CRAFT STUDIO GOOD GIRL, BAD BLOOD
Oct
14
What I was reading:
Good Girl, Bad Blood is Holly Jackson’s much anticipated sequel to her bestseller A Good Girl’s Guide to Murder. While the first book is investigating a cold case, this title works to solve a current missing person’s profile, in real time. The different text forms presented in this book make the reader feel like they are looking through a case file, not simply reading a novel. The pictures, text messages, audio clips and case notes draw the reader in, and creates a sense that we are solving the case together.
Here are some clips of the varying text forms:
What moves I noticed the author making:
- Details like a voice being inaudible on a podcast bring a realistic element that makes the reader feel like it is a true crime story.
- The titles of file names are matter-of-fact and end in the type of file – picture, audio etc.

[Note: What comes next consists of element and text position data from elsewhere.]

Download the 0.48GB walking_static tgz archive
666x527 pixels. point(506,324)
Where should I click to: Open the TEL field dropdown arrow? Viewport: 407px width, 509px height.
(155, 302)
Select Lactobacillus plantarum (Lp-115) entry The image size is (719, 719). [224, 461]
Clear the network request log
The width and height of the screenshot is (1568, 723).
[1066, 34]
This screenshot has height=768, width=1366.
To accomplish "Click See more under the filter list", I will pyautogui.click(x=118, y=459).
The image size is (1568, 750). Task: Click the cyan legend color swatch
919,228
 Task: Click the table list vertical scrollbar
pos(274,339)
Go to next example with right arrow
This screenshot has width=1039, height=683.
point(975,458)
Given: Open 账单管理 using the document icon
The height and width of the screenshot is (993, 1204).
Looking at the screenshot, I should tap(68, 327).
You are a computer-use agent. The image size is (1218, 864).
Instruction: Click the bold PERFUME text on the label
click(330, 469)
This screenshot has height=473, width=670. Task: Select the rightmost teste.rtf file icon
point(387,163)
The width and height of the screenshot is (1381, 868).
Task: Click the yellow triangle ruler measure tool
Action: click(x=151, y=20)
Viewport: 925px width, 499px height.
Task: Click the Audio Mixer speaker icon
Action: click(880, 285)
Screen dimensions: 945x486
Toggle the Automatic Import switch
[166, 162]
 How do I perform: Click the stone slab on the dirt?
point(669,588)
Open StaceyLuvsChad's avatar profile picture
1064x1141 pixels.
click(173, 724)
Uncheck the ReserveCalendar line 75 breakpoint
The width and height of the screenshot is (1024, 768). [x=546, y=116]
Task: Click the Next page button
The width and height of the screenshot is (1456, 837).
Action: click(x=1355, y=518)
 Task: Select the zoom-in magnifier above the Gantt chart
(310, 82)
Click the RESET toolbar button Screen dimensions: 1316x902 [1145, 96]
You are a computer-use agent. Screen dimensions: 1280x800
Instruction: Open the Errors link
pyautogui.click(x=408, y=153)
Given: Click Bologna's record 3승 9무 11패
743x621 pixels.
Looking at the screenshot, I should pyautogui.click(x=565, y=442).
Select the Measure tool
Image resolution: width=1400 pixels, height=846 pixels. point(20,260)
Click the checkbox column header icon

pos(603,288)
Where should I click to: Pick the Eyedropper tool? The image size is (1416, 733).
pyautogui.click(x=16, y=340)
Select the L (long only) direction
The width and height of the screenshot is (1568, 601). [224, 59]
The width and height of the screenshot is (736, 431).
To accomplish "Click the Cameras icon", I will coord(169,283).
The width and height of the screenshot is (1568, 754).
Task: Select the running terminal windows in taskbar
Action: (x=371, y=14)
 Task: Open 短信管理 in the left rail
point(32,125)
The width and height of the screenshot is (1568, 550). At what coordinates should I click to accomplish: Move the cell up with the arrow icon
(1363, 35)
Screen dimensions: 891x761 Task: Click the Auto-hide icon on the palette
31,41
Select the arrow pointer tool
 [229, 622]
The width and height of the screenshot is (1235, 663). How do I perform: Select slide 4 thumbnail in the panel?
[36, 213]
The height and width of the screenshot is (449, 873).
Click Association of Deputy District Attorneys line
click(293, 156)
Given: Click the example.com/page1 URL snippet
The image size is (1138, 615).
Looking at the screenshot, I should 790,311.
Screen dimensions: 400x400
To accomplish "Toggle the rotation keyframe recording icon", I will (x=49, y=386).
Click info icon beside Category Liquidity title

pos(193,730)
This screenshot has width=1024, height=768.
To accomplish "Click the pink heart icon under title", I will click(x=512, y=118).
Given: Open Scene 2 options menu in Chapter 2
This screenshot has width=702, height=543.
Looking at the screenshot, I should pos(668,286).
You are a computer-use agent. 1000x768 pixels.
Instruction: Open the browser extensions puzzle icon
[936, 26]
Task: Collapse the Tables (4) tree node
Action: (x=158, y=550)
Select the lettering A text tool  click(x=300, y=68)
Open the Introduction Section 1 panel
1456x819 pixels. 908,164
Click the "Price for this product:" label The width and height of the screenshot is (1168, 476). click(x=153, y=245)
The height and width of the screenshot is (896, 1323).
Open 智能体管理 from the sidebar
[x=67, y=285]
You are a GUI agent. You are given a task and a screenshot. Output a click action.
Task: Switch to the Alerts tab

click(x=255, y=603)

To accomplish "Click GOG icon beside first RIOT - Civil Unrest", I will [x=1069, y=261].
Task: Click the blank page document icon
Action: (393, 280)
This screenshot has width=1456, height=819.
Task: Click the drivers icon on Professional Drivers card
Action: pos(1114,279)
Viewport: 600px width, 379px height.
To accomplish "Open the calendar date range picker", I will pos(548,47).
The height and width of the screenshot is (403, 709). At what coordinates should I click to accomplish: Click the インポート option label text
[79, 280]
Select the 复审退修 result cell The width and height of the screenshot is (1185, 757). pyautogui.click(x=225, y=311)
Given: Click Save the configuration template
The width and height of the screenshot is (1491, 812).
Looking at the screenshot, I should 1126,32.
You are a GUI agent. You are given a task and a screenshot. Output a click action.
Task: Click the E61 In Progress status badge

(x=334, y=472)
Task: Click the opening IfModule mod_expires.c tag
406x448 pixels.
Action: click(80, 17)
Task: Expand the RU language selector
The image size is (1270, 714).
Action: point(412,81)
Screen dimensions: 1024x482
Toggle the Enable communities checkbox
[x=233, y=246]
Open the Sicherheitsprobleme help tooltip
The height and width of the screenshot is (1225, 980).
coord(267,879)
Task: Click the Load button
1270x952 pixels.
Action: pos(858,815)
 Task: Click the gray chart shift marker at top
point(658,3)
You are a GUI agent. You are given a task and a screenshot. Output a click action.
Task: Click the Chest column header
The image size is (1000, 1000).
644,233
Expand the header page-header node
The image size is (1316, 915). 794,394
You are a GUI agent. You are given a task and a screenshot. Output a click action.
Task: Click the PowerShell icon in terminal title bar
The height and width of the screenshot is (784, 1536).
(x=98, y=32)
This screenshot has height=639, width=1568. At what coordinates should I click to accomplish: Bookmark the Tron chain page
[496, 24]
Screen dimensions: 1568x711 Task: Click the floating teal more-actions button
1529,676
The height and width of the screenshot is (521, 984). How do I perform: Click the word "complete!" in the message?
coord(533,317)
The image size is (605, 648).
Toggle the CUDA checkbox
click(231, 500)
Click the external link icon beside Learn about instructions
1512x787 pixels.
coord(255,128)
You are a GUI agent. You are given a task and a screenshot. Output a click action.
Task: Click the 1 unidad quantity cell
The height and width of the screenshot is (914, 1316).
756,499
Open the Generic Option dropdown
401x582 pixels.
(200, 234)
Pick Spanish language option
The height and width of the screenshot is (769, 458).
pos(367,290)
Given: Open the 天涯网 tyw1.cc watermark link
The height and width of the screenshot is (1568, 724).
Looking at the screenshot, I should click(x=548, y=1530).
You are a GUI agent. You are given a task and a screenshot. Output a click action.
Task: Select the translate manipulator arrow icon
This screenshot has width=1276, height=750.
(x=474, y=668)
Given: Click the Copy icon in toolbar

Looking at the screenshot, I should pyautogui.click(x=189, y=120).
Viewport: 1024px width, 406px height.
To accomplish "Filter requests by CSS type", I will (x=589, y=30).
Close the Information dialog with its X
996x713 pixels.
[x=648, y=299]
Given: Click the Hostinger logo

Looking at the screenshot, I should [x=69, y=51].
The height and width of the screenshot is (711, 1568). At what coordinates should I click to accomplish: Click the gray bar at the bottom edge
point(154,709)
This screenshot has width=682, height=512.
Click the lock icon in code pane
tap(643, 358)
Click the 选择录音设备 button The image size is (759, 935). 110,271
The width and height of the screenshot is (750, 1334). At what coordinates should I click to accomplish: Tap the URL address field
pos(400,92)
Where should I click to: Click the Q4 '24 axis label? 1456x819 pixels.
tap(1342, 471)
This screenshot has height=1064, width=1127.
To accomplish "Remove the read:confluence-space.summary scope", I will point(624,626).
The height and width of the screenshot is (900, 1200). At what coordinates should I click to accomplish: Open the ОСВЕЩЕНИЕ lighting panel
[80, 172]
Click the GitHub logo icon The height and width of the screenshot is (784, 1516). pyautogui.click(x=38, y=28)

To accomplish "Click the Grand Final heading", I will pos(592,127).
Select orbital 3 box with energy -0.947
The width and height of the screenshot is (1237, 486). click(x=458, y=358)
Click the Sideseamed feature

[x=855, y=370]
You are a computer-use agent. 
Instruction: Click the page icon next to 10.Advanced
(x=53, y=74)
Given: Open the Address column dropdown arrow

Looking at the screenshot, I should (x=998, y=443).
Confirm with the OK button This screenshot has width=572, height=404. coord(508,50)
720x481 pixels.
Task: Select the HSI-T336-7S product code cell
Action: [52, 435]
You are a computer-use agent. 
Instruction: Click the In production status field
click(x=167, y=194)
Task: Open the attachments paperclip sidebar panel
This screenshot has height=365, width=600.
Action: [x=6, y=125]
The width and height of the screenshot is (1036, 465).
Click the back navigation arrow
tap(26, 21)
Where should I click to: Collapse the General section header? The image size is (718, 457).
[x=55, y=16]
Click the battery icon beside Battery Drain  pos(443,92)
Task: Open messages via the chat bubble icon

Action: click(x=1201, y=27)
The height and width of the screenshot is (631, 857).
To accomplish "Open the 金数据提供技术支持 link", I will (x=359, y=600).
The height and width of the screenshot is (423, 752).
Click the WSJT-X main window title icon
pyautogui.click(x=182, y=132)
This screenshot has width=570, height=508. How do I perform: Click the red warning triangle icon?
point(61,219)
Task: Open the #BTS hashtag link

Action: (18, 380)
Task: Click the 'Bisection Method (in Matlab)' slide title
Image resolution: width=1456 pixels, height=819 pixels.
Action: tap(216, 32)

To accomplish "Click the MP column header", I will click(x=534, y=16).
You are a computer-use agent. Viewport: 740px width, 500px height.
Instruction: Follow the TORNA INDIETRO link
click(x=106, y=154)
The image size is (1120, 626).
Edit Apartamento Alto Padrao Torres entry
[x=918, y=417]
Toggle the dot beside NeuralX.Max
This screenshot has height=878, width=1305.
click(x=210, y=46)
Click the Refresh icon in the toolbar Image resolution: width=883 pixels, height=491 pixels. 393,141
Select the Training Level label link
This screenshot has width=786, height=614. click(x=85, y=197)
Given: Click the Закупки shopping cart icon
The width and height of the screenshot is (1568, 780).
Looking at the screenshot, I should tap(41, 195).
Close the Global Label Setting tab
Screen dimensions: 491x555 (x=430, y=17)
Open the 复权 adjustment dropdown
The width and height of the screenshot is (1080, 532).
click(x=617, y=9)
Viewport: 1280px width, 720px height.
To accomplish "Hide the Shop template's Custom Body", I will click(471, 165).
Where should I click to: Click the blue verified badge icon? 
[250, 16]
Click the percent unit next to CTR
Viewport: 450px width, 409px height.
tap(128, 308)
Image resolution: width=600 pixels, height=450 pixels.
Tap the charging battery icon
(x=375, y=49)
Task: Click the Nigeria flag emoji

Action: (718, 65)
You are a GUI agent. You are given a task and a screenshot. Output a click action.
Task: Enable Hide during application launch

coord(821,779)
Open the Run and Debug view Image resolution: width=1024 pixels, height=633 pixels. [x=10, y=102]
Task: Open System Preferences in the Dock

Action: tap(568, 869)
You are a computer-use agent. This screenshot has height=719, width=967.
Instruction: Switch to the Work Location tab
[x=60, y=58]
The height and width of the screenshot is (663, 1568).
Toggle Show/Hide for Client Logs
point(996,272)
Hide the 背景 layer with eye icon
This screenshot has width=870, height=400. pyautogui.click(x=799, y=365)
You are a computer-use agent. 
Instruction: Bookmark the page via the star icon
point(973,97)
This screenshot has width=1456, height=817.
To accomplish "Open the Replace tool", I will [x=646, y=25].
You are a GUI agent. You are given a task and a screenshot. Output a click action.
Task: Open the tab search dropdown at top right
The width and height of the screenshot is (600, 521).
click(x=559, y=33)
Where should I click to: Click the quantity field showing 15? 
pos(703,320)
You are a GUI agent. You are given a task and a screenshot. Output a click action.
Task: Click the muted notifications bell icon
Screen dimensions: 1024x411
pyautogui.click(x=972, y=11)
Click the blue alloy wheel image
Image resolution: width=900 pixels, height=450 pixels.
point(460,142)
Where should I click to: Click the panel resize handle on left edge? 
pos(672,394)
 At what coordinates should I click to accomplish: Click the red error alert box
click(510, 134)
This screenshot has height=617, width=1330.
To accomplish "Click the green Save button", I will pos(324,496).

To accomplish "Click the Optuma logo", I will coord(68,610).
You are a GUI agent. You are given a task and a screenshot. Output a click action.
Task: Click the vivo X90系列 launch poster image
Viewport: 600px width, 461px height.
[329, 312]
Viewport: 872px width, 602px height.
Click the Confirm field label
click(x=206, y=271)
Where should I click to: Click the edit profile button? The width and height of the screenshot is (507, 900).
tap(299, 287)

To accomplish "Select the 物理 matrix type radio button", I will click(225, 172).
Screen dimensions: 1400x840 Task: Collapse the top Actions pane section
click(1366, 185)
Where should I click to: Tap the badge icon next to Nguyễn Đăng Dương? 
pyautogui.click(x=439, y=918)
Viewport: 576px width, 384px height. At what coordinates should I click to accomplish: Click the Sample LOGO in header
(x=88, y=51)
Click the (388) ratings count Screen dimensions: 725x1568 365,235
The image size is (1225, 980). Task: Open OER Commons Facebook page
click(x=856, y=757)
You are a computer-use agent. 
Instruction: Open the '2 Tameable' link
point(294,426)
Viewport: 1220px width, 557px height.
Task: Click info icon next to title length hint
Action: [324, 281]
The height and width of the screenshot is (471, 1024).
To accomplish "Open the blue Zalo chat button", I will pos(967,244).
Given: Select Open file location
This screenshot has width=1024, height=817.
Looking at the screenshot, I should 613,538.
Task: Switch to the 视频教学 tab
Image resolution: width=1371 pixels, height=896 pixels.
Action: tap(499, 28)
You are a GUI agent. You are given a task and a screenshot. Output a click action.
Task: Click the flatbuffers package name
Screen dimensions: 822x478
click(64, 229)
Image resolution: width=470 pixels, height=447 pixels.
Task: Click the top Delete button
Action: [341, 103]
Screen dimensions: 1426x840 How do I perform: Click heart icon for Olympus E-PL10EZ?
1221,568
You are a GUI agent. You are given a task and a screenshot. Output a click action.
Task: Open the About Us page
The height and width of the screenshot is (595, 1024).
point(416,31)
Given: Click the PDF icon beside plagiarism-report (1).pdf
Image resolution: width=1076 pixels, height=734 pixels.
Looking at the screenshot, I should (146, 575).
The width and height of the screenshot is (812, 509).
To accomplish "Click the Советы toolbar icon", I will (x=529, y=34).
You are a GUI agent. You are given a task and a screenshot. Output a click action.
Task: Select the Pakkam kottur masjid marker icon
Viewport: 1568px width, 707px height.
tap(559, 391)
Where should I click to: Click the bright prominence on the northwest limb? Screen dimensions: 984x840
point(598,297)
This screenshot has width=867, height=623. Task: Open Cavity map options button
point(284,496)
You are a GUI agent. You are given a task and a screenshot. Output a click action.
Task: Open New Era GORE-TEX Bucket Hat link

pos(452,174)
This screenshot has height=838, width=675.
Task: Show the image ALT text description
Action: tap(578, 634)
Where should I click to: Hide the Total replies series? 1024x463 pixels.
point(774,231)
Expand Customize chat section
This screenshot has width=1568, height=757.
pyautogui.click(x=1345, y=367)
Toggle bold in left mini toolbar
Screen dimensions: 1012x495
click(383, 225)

- The case notes are written to herself and include incomplete sentences to mimic quickly jotting down notes to oneself.
- The text messages showing a series of texts left unanswered give a visual of desperation that simply narrating the scene would not have provided.
Possibilities for writers:
- Using a floor plan, annotate events to tell a story. Give it a matter-of-fact title.
- Create case notes for yourself on an observation – maybe one you’re making right now in class. Mimic the structure here of some short and incomplete sentences to get your point across or jump into the detail.
- Write about how you would respond if you were sending messages without a response until you say you’d do anything and the person replies “anything?” Where does your mind go?
- We engage in so many text forms daily. Our narratives are composed of all of these. Create a story using multiple text forms – an image, a floorplan, text messages, notes to yourself, dialogue etc.
- As always, take your writing where it goes.